* **AIM OF THE EXERCISE**
Repeat the data verbatim.
AVAILABLE RECORDS START
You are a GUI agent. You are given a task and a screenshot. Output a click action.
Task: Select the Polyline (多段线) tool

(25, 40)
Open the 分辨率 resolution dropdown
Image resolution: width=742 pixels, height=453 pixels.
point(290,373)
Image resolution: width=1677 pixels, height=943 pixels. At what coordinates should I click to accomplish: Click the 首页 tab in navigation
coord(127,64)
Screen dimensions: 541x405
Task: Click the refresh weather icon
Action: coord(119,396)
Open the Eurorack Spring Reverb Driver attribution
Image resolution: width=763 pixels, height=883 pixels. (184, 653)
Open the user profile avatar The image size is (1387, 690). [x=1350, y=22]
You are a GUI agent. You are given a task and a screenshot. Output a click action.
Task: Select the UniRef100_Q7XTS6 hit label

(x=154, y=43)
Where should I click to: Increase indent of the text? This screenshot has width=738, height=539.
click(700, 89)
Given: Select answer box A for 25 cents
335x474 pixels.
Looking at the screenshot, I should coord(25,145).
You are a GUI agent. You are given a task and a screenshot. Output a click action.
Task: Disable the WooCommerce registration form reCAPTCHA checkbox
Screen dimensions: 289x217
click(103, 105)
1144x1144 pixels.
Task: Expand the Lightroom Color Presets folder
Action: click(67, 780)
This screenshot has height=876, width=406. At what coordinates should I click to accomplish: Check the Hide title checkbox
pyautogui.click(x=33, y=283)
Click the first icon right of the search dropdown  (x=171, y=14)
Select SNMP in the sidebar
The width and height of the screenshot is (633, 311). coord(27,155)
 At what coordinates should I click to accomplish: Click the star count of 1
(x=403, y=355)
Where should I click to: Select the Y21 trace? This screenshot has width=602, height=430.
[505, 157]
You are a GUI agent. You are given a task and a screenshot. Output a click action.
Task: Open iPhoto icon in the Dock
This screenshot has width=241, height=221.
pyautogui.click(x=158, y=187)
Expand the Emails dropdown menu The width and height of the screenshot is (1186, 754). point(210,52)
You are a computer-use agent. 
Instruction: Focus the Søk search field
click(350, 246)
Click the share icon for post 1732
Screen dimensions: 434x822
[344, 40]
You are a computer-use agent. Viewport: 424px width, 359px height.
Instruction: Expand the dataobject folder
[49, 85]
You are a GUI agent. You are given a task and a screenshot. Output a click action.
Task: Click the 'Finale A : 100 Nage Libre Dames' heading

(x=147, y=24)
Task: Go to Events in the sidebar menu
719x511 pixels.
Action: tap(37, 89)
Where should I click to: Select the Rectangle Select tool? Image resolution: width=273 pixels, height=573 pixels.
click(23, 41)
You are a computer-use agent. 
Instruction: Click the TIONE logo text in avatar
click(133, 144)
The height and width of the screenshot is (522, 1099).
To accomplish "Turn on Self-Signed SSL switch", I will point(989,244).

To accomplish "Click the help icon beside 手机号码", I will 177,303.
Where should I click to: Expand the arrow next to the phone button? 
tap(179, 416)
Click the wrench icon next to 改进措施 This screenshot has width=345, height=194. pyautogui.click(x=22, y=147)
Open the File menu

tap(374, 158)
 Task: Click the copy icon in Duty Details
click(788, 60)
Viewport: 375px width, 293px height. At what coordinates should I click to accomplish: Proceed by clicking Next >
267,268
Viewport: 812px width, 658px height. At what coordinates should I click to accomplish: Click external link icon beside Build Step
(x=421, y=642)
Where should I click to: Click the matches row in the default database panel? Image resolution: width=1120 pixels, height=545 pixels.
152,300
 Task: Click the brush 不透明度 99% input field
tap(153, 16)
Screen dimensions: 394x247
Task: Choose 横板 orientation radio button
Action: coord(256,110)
AVAILABLE RECORDS END
* **SOLUTION**
You are a GUI agent. You are given a task and a screenshot. Output a click action.
Task: Select the Polyline (多段线) tool

(25, 40)
Open the 分辨率 resolution dropdown
Image resolution: width=742 pixels, height=453 pixels.
point(290,373)
Image resolution: width=1677 pixels, height=943 pixels. At what coordinates should I click to accomplish: Click the 首页 tab in navigation
coord(127,64)
Screen dimensions: 541x405
Task: Click the refresh weather icon
Action: coord(119,396)
Open the Eurorack Spring Reverb Driver attribution
Image resolution: width=763 pixels, height=883 pixels. (184, 653)
Open the user profile avatar The image size is (1387, 690). [x=1350, y=22]
You are a GUI agent. You are given a task and a screenshot. Output a click action.
Task: Select the UniRef100_Q7XTS6 hit label

(x=154, y=43)
Where should I click to: Increase indent of the text? This screenshot has width=738, height=539.
click(700, 89)
Given: Select answer box A for 25 cents
335x474 pixels.
Looking at the screenshot, I should coord(25,145).
You are a GUI agent. You are given a task and a screenshot. Output a click action.
Task: Disable the WooCommerce registration form reCAPTCHA checkbox
Screen dimensions: 289x217
click(103, 105)
1144x1144 pixels.
Task: Expand the Lightroom Color Presets folder
Action: click(67, 780)
This screenshot has height=876, width=406. At what coordinates should I click to accomplish: Check the Hide title checkbox
pyautogui.click(x=33, y=283)
Click the first icon right of the search dropdown  (x=171, y=14)
Select SNMP in the sidebar
The width and height of the screenshot is (633, 311). coord(27,155)
 At what coordinates should I click to accomplish: Click the star count of 1
(x=403, y=355)
Where should I click to: Select the Y21 trace? This screenshot has width=602, height=430.
[505, 157]
You are a GUI agent. You are given a task and a screenshot. Output a click action.
Task: Open iPhoto icon in the Dock
This screenshot has width=241, height=221.
pyautogui.click(x=158, y=187)
Expand the Emails dropdown menu The width and height of the screenshot is (1186, 754). point(210,52)
You are a computer-use agent. 
Instruction: Focus the Søk search field
click(350, 246)
Click the share icon for post 1732
Screen dimensions: 434x822
[344, 40]
You are a computer-use agent. Viewport: 424px width, 359px height.
Instruction: Expand the dataobject folder
[49, 85]
You are a GUI agent. You are given a task and a screenshot. Output a click action.
Task: Click the 'Finale A : 100 Nage Libre Dames' heading

(x=147, y=24)
Task: Go to Events in the sidebar menu
719x511 pixels.
Action: tap(37, 89)
Where should I click to: Select the Rectangle Select tool? Image resolution: width=273 pixels, height=573 pixels.
click(23, 41)
You are a computer-use agent. 
Instruction: Click the TIONE logo text in avatar
click(133, 144)
The height and width of the screenshot is (522, 1099).
To accomplish "Turn on Self-Signed SSL switch", I will point(989,244).

To accomplish "Click the help icon beside 手机号码", I will 177,303.
Where should I click to: Expand the arrow next to the phone button? 
tap(179, 416)
Click the wrench icon next to 改进措施 This screenshot has width=345, height=194. pyautogui.click(x=22, y=147)
Open the File menu

tap(374, 158)
 Task: Click the copy icon in Duty Details
click(788, 60)
Viewport: 375px width, 293px height. At what coordinates should I click to accomplish: Proceed by clicking Next >
267,268
Viewport: 812px width, 658px height. At what coordinates should I click to accomplish: Click external link icon beside Build Step
(x=421, y=642)
Where should I click to: Click the matches row in the default database panel? Image resolution: width=1120 pixels, height=545 pixels.
152,300
 Task: Click the brush 不透明度 99% input field
tap(153, 16)
Screen dimensions: 394x247
Task: Choose 横板 orientation radio button
Action: coord(256,110)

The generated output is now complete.